8. The defence put forward by the first two defendants was that apart from the lands of the plaintiff, adjacent lands of two other owners were also acquired under the Land Acquisition Act, that after utilising 1 acre 44 cents of land for the purpose for which the acquisition had been made 65 cents of land which remained as surplus were sold to defendant 3 as the notified area Committee was of the opinion that it was no longer necessary for the purposes mentioned above. The notified area Committee further pleaded that while selling the land it had made certain stipulations in public interest or for benefit of the public such as that the theatre when built should be made available for public functions of the local authority and also pleaded that a theatre properly run will augment the tax resources of the notified area also.

9. Defendant 3 resisted the suit on the ground that the plaintiff who had not originally objected to the compulsory acquisition was not entitled to question the same as illegal, that the legal basis for the plaintiff's claim was not tenable and that the sales in his favour were not liable to be set aside on any of the grounds depended upon by the plaintiff.

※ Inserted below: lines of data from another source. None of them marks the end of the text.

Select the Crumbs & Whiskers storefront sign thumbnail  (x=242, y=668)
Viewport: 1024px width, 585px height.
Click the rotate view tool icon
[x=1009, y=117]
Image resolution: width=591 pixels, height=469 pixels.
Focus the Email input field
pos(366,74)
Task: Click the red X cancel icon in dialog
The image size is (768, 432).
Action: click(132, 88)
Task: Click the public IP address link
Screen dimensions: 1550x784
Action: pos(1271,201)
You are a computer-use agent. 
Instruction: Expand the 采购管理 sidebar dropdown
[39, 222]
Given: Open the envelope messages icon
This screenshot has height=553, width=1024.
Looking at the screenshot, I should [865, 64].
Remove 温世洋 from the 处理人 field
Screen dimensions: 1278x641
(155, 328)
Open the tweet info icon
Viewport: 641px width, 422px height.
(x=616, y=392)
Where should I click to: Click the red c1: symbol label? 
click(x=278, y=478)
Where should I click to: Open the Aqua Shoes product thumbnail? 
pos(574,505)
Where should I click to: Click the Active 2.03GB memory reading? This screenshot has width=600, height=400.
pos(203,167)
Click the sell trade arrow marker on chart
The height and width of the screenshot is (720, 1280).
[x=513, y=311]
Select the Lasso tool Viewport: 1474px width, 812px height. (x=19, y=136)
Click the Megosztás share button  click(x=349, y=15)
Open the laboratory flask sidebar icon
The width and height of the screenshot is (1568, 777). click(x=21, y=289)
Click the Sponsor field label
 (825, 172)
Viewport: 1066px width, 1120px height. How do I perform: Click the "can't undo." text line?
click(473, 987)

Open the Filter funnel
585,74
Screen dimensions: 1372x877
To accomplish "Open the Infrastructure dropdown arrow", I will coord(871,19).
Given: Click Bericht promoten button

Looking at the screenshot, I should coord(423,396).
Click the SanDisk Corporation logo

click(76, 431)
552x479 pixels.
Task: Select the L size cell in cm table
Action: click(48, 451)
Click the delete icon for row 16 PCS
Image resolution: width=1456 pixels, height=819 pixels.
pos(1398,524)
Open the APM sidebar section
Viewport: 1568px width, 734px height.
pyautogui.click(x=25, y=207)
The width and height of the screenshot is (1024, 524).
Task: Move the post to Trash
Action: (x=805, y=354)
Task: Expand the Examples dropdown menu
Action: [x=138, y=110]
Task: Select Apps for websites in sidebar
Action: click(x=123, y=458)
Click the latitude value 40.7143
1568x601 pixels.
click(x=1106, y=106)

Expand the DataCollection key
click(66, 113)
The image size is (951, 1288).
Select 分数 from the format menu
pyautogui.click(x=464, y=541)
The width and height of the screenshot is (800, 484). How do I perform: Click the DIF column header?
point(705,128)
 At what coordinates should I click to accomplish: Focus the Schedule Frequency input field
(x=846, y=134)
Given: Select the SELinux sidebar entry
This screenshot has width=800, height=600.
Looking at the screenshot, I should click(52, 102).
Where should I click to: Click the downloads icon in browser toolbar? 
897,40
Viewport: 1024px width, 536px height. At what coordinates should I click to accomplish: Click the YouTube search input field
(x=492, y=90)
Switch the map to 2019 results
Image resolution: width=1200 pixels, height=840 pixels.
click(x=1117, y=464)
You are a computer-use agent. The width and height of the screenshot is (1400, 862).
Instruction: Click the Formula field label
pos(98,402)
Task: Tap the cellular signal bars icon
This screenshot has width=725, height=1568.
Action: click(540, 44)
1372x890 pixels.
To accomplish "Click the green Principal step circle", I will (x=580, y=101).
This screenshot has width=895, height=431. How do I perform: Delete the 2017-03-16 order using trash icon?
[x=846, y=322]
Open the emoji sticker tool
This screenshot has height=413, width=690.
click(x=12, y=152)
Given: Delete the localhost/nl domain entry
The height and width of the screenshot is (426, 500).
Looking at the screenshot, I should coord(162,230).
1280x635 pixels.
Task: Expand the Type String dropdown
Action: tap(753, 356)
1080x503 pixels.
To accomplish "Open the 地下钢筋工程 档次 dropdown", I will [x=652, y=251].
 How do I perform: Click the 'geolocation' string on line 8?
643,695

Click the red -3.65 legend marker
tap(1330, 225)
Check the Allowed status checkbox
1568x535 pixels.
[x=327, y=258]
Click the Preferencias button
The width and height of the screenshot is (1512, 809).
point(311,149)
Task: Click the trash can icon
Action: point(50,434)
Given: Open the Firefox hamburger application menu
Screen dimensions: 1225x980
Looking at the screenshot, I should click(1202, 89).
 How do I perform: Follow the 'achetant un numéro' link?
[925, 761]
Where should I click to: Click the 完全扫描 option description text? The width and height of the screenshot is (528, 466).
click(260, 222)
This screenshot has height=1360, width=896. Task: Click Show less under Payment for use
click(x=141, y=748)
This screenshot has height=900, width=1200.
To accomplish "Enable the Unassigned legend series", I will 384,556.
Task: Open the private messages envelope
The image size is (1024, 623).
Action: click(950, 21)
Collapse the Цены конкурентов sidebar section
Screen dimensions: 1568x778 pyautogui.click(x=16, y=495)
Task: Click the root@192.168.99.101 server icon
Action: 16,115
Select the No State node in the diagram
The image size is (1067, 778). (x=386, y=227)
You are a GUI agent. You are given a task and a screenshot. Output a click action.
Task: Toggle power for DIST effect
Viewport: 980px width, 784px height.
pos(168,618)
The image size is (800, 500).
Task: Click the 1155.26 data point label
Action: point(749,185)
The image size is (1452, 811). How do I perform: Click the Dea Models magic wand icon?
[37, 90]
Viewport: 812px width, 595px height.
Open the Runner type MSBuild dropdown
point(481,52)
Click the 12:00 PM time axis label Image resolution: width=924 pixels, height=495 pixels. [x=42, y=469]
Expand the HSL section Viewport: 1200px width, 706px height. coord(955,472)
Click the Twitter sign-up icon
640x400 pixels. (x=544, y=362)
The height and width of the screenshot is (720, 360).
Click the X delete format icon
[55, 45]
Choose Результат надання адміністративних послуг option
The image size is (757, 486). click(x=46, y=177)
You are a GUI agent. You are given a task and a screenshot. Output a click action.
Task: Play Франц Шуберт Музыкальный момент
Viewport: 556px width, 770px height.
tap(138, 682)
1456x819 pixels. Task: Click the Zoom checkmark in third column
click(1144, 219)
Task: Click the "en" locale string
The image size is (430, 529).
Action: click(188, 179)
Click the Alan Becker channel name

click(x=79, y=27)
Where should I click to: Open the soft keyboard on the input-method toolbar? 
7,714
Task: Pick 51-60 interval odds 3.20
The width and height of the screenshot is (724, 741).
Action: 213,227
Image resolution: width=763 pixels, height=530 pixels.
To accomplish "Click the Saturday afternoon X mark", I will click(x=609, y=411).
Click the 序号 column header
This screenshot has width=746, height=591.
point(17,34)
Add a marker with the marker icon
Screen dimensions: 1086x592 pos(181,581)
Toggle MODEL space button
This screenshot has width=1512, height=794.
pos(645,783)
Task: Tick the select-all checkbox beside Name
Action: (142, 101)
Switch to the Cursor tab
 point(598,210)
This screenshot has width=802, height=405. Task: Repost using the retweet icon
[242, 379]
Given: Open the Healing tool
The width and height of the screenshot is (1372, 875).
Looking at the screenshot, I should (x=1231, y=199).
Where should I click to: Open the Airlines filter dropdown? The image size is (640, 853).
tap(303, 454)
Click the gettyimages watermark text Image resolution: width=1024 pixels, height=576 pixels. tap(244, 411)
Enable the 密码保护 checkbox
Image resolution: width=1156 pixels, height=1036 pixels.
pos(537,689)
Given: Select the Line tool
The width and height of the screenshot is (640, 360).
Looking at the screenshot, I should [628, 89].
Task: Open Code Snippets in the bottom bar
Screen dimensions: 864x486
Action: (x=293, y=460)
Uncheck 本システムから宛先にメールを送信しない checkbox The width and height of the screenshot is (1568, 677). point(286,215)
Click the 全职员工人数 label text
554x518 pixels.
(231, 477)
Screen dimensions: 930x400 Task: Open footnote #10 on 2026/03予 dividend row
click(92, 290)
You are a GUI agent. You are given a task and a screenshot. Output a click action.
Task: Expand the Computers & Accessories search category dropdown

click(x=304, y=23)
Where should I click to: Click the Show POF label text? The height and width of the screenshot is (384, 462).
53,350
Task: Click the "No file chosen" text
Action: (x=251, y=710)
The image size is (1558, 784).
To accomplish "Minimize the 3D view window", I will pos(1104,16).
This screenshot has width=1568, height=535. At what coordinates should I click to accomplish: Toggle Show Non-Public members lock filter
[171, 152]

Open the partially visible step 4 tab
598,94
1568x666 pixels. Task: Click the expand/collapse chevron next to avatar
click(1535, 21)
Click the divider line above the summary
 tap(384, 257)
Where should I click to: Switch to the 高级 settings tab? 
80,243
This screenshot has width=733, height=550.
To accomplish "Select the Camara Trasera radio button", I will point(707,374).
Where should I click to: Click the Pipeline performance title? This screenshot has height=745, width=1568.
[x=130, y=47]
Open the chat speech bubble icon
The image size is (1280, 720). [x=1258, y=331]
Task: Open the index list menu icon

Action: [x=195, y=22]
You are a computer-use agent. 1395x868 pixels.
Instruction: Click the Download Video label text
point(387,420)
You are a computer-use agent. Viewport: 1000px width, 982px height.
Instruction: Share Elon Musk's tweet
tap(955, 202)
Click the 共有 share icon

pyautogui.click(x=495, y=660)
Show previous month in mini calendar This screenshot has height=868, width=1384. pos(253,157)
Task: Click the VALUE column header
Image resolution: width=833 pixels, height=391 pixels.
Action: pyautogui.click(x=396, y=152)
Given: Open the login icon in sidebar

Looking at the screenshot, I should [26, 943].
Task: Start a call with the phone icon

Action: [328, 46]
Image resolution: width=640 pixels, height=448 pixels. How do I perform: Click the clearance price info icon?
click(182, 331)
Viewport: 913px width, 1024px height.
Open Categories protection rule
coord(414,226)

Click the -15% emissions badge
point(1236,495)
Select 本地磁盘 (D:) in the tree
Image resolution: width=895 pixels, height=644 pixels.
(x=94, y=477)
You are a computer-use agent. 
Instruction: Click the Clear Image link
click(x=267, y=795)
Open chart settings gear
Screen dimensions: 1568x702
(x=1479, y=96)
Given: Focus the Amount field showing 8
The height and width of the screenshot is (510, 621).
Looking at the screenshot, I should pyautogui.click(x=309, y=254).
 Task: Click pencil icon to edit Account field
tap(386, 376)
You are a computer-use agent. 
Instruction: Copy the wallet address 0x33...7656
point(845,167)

10. The District Judge in his judgment has rejected all the contentions of the plaintiff. He held that the plaintiff has failed to prove any fraud or other informative circumstances sufficient to set at naught the legal effect of the compulsory acquisition and has also failed to make out a case of collusion or mala fides on the part of the then President of the notified area, Mogappa anddefendant 3, Ultimately he dismissed the suit.

11. In This appeal, the prayers based on the right of pre-emption for a reconveyance of land to the plaintiff has not been pressed. The arguments have been confined in the last analysis to the validity or propriety of the sales in favour of defendant 3.

12. So far as the compulsory acquisition itself is concerned, we do not think that it is at all possible for the plaintiff-appellant either on facts or upon any legal principle, to impugn its validity. There is no doubt that the purposes stated to be the ones for which the acquisition was being made in the relevant notifications are public purposes which would furnish sufficient constitutional foundation for compulsory acquisition. It is also found frankly admitted by the plaintiff himself in his evidence before the trial Court that at the time of the acquisition he had bona fide believed that such purposes existed and that land was being acquired for the said purposes. Further, once a declaration of the existence of a public purpose is made Under Section 6 of the Land Acquisition Act, the declaration becomes conclusive by force of statute. The only way in which the said finality can be got rid of is by proving what in law is regarded as fraud on power. There is no allegation of any such fraud on the part of the Government or any individual officer of the Government who was concerned with the acquisition, much less, therefore, any evidence on it.

13. We therefore, proceed to discuss the contentions on the footing that the compulsory acquisition originally made was perfectly valid and not open to question.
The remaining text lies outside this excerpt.